● **What this exercise asks**
(1) Retype the part of the bug discussion thread starting with "6.0-codebase-bugfixing had apparenyly" and going on through "the tests pass.".
(2) Answer these questions about the bug discussion thread, one answer per line, marked to match:
(a) To which branch did Bjørn Munch push the fix?
(b) According to Ingo Strüwing, what will the new patch remove?
(c) How long did Rafal Somla investigate before finding what was making the backup trees red?
(3) Proceed with the bug discussion thread, picking up after its final sentence.

Later, Bjorn proposed a patch, which has some similarities to mine.

And then Bjorn claimed to have pushed something. But into 6.0-codebase-mtr, which probably won't help 6.0-backup-merge to become green.

So, what exactly has been pushed? Rafal's patch? Bjorn's patch? Both? And who has now fixed the bug? Or is it still open?

Please make exact statements, what has been pushed where and what the status of the bug is.
[17 Oct 2009 17:19] Bjørn Munch
Ok sorry for the lack of explanation. What I pushed was essentially identical to your suggested patch. I couldn't set myself as responsible since I had acted as reviewer.

6.0-codebase-bugfixing had apparenyly cherry picked my patch for Bug #47305, which has not yet made it to 6.0-codebase. Rafal essentially undid that rather than pushing this fix, which had not been reviewed. I suppose undoing an entire patch does not need a new review.

Then I pushed the fix to my branch 6.0-codebase-mtr, so that when it hits 6.0-codebase (soon I hope) there will not be a problem. I can see in PB2 that the tests pass.

So, in my branch I have both 47305 and 47851, while in the branch Rafal was working on (6.0-codebase-bugfixing?) you should have neither, since 47305 has been reverted.
[17 Oct 2009 18:33] Ingo Strüwing
"I suppose undoing an entire patch does not need a new review." Admittedly, we don't have a rule for it. But perhaps we should.

Please take a breath and think, what might happen when both your patch and Rafal's undo-patch meet in a branch. Who will win? Will the problem pop up in form of a merge conflict?

I guess, Rafal's patch will overrule yours. The new patch will remove the my_free(). That will fix Bug#47305 too. But it may make a valgrind or safemalloc report pop up. The one, assigned to it, may add a my_free()...
[19 Oct 2009 5:54] Rafal Somla
Few missing details.

I, as a merge captain for the backup tree, decided to cherry-pick the fix for bug#47305 from 6.0-codebase-mtr into 6.0-backup-merge (the fix was not present in 6.0-codebase). Then, after 2 days of investigations, I found that this was the cause of making backup trees red. In the process I reported bug#47851.

After learning my lesson that I should never pull fixes which have not gone all the way to the main tree, I decided to remove the cherry-picked fix from backup tree and wait for the fix to come through 6.0-codebase as usual.

I hope there will be no big merge problems, because after cherry-picking and reverting bug#47305 the tree should be in a state as if this fix was never present there. When it comes from 6.0-codebase it should merge as usual I hope.

● **Data to examine**
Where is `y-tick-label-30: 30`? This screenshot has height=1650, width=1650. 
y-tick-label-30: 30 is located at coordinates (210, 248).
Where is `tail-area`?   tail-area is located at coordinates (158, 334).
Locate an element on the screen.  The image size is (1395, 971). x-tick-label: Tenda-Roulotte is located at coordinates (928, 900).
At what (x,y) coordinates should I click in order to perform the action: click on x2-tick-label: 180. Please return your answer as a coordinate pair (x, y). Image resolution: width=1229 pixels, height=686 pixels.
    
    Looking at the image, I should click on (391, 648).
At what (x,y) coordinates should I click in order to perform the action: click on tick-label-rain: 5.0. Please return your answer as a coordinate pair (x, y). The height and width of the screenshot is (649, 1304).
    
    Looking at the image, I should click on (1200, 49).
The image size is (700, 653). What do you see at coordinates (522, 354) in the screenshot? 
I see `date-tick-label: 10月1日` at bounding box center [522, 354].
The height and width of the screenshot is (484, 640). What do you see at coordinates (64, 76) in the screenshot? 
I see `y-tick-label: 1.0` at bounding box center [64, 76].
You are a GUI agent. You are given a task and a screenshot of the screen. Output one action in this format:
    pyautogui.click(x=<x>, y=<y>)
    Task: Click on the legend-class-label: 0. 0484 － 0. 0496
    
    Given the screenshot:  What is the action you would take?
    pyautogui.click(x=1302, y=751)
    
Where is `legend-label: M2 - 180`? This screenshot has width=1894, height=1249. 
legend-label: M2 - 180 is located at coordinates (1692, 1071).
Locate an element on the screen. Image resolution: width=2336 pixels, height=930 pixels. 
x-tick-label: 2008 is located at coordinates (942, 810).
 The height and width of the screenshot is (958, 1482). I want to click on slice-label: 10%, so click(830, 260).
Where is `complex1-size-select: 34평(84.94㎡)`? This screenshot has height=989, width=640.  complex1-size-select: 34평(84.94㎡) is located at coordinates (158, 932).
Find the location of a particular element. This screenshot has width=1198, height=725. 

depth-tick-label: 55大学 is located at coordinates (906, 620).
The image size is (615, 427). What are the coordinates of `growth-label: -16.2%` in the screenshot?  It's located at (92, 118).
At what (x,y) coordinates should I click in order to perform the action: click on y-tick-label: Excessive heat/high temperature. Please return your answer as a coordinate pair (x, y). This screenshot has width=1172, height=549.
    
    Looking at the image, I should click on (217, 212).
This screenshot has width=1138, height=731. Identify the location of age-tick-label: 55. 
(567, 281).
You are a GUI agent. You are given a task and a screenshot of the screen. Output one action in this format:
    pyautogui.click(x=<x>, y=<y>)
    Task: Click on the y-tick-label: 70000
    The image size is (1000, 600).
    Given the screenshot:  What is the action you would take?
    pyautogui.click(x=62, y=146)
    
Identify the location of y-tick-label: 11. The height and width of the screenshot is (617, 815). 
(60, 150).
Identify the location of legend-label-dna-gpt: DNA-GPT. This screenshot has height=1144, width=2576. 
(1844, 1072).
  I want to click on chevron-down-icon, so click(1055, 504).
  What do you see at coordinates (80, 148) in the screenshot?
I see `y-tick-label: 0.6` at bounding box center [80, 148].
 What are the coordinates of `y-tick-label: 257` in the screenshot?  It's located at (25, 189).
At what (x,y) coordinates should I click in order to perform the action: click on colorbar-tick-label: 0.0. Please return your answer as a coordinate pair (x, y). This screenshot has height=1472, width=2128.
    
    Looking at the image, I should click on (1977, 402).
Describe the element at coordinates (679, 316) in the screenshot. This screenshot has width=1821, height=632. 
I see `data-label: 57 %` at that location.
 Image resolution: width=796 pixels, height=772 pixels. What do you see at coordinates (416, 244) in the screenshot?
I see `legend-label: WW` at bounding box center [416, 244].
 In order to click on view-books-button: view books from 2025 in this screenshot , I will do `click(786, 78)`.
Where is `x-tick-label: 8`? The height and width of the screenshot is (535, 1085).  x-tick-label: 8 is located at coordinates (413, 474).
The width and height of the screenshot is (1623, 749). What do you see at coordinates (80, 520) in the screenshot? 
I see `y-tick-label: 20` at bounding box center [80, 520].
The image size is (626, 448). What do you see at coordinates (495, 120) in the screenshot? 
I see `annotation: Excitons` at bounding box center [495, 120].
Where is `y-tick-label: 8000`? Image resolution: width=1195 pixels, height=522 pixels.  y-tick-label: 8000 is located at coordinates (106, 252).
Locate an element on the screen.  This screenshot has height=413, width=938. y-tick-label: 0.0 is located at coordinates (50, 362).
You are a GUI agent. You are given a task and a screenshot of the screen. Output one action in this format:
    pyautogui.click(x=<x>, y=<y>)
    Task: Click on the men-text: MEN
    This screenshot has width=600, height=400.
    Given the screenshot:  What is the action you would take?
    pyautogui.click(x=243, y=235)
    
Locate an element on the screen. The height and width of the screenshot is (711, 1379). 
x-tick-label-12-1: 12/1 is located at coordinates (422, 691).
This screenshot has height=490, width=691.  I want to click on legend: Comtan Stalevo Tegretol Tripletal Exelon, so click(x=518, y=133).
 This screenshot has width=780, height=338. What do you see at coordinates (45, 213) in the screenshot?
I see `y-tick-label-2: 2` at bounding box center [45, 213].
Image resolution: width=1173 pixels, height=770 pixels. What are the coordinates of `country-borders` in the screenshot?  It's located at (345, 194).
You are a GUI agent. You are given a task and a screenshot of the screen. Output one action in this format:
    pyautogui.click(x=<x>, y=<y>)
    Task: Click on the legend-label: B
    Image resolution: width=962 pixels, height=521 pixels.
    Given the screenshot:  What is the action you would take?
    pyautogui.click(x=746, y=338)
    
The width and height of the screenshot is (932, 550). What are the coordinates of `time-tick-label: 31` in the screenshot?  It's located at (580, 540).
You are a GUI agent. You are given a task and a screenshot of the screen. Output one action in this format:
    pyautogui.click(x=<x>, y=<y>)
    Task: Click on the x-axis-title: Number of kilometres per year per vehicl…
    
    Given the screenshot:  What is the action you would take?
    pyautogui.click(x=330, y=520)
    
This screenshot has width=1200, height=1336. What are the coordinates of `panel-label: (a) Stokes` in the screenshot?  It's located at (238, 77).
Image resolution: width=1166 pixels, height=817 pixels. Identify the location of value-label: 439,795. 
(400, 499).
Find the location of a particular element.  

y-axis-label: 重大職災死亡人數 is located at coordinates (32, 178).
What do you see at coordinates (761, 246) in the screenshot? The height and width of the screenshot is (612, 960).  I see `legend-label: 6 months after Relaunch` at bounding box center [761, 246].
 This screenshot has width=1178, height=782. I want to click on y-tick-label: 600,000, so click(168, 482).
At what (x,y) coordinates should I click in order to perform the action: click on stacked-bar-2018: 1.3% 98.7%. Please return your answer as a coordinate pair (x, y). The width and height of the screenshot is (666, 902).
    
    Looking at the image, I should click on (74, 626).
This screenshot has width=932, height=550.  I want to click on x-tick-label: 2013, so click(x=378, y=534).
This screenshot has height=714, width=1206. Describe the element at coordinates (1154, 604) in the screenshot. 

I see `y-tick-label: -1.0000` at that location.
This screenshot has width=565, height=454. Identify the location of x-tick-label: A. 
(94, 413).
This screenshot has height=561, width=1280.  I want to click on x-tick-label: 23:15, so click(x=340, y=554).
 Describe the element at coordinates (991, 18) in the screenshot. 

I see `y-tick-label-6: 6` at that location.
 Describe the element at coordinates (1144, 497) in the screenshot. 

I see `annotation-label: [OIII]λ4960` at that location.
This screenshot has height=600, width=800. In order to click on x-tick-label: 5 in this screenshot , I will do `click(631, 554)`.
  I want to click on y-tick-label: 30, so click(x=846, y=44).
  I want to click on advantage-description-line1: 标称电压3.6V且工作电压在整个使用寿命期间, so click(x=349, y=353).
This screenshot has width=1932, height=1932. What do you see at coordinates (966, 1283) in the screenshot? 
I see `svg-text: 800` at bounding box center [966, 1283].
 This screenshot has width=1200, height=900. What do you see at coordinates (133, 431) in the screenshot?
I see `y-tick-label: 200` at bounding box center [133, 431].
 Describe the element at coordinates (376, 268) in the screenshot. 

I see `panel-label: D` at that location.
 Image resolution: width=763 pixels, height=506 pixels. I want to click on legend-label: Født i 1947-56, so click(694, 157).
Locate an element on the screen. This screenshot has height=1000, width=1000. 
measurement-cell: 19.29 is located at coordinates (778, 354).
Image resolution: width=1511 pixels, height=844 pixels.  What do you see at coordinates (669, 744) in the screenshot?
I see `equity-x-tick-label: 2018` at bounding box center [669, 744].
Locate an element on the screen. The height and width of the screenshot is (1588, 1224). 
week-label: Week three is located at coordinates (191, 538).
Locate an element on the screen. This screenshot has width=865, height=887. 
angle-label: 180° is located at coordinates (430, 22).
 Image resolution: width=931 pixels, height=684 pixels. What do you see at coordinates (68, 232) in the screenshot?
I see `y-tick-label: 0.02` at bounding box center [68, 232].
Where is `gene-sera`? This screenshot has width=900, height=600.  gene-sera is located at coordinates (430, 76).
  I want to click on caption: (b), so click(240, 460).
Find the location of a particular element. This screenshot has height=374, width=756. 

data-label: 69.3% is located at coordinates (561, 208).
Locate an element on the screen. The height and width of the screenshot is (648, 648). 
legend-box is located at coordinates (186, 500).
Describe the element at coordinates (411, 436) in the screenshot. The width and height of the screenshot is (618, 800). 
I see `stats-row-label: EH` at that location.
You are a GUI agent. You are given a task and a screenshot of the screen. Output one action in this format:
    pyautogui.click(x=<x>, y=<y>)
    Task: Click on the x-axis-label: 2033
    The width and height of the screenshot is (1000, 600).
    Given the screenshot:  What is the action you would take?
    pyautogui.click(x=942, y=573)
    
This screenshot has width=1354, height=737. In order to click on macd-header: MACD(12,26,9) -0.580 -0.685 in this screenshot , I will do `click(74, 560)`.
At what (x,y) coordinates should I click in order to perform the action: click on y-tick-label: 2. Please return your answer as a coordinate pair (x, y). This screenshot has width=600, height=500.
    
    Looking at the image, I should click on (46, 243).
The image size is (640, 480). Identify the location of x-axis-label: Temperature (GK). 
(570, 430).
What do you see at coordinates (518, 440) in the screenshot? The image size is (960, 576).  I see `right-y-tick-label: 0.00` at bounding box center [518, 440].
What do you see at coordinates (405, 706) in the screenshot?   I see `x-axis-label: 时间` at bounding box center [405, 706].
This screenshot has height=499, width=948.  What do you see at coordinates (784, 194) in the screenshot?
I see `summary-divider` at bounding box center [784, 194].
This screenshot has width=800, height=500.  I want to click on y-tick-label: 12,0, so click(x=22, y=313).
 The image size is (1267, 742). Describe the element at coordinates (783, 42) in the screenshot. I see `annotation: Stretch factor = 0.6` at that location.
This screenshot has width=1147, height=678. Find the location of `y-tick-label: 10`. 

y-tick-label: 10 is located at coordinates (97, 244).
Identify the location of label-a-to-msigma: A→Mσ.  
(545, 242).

● **Expected outputs**
(1)
6.0-codebase-bugfixing had apparenyly cherry picked my patch for Bug #47305, which has not yet made it to 6.0-codebase. Rafal essentially undid that rather than pushing this fix, which had not been reviewed. I suppose undoing an entire patch does not need a new review.

Then I pushed the fix to my branch 6.0-codebase-mtr, so that when it hits 6.0-codebase (soon I hope) there will not be a problem. I can see in PB2 that the tests pass.

(2)
(a) 6.0-codebase-mtr
(b) The my_free()
(c) 2 days

(3)
Note: The patch from [17 Oct 11:35] is not related to fixing this bug. This is the patch which removes bug#47305 patch from 6.0-backup-merge tree. It is listed here because commit message mentions the bug number.
[19 Oct 2009 6:20] Rafal Somla
Hmm, I might be over-optimistic regarding a smooth merge of all these patches. The good news is that the potential conflicts will happen only in backup trees, so we should resolve it locally.
[19 Oct 2009 7:39] Ingo Strüwing
"I hope there will be no big merge problems, because after cherry-picking and reverting bug#47305 the tree should be in a state as if this fix was never present there. When it comes from 6.0-codebase it should merge as usual I hope."

The tree is not "in a state as if this fix was never present there". The code is the same as before, but the repository contains the "bugfix revision" plus the "undo revision".

My guess is that the future merge from 6.0-codebase, which will include the "bugfix revision" detects that that revision does already exist in the tree. Hence its code changes are not applied again. But the fix for _this_ bug (the fix for the bugfix) will be merged in.

When our tree is merged to -codebase, the undo revision will be part of it, including the code change. So the original bug fix will be undone there too.

In the revision history we will have a criss-cross merge of the original bug fix plus an undo revision and a follow-up revision of the original patch.

What needs to be done: We need to set some marker to not forget about the problem. As soon as we pull the original revision through -codebase, we must add a "redo" patch for the original patch.
[22 Oct 2009 20:17] Bugs System
Pushed into 6.0.14-alpha (revid:alik@sun.com-20091022201524-0efl2fzebfuuf0vk) (version source revid:bjorn.munch@sun.com-20091017103949-g7vafwnnjmeotfyx) (merge vers: 6.0.14-alpha) (pib:13)
[22 Oct 2009 23:20] Paul DuBois
Test suite change. No changelog entry needed.
[25 Oct 2009 13:38] Bugs System
Pushed into 6.0.14-alpha (revid:alik@sun.com-20091025133616-ca4inerav4vpdnaz) (version source revid:rafal.somla@sun.com-20091017093435-re0ajk0zuubncqg6) (merge vers: 6.0.14-alpha) (pib:13)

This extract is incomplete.